EXERCISE DETAILS:
Lines that contain the string "agent" are the ones to list; copy all of them from the records.

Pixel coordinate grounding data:
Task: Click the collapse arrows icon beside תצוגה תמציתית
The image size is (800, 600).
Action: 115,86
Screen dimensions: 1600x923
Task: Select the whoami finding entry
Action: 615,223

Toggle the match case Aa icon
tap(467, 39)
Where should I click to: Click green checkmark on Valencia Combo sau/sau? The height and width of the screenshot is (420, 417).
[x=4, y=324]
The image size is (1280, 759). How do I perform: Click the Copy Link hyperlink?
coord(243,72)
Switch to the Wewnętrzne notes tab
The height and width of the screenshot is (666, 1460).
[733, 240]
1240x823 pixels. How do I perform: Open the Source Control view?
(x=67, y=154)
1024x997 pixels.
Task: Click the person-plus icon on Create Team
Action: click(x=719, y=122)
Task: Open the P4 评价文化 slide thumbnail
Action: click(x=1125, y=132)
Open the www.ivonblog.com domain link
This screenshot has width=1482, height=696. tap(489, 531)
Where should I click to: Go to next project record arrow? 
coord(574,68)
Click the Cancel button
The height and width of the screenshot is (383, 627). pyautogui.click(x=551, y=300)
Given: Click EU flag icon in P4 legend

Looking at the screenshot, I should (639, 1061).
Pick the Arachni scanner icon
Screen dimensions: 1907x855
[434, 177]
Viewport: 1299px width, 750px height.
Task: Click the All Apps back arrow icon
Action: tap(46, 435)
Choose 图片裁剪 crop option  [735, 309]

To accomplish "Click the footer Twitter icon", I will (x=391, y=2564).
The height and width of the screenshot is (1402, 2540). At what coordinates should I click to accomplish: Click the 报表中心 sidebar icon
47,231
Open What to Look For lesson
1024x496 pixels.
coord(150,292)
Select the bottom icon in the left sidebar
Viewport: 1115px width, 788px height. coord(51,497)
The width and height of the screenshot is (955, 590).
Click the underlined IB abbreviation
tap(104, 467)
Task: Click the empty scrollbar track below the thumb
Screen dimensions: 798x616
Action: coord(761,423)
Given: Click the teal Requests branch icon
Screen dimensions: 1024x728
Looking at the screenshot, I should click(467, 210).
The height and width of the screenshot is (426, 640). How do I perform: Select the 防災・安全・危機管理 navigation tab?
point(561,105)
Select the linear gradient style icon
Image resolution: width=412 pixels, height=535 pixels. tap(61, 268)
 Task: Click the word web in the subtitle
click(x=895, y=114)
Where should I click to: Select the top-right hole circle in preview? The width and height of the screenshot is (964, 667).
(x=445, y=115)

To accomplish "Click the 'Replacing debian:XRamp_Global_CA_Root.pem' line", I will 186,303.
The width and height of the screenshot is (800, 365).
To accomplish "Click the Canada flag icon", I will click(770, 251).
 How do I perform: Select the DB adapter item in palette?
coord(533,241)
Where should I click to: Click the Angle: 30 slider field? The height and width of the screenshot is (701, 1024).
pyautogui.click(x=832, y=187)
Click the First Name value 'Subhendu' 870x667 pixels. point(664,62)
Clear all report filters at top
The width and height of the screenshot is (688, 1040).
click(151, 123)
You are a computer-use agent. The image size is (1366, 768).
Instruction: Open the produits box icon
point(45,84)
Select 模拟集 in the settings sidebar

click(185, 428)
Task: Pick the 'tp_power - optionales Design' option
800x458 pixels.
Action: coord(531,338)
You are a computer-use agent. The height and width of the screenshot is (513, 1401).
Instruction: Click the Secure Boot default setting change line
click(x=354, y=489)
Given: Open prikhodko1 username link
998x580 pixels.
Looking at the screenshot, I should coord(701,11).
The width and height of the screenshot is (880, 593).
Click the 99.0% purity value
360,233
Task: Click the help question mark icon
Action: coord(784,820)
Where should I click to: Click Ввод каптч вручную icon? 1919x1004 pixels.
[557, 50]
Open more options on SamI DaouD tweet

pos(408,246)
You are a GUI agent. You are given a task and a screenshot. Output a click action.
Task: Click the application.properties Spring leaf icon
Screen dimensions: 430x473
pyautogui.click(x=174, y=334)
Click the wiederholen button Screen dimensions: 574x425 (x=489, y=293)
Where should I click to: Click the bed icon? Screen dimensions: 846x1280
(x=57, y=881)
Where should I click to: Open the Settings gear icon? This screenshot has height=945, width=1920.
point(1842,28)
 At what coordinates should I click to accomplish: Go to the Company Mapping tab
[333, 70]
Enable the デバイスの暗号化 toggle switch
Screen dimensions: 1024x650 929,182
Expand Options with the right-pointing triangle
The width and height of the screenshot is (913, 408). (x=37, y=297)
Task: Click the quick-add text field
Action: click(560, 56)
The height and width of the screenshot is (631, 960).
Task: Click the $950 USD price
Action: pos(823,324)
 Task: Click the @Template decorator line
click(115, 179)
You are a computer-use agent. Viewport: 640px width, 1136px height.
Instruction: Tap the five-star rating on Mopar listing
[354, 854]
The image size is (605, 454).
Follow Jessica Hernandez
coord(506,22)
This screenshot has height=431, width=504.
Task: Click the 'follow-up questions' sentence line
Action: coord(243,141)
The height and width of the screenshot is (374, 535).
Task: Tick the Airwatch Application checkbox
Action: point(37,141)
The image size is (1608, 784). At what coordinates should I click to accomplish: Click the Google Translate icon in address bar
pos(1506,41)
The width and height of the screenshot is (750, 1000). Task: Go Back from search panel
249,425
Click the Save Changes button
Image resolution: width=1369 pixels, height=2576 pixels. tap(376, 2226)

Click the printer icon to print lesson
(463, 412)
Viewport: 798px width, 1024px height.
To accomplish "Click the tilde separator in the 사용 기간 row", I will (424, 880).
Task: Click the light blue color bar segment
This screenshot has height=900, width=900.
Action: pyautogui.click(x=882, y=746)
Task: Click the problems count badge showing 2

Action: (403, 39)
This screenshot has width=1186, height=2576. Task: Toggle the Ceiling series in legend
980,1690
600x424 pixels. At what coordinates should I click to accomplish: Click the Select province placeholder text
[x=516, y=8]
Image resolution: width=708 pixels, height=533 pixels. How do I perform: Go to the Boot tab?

TASK RESPONSE:
You are a computer-use agent. The image size is (1366, 768).
You are a computer-use agent. The height and width of the screenshot is (513, 1401).
You are a GUI agent. You are given a task and a screenshot. Output a click action.
You are a computer-use agent. Viewport: 640px width, 1136px height.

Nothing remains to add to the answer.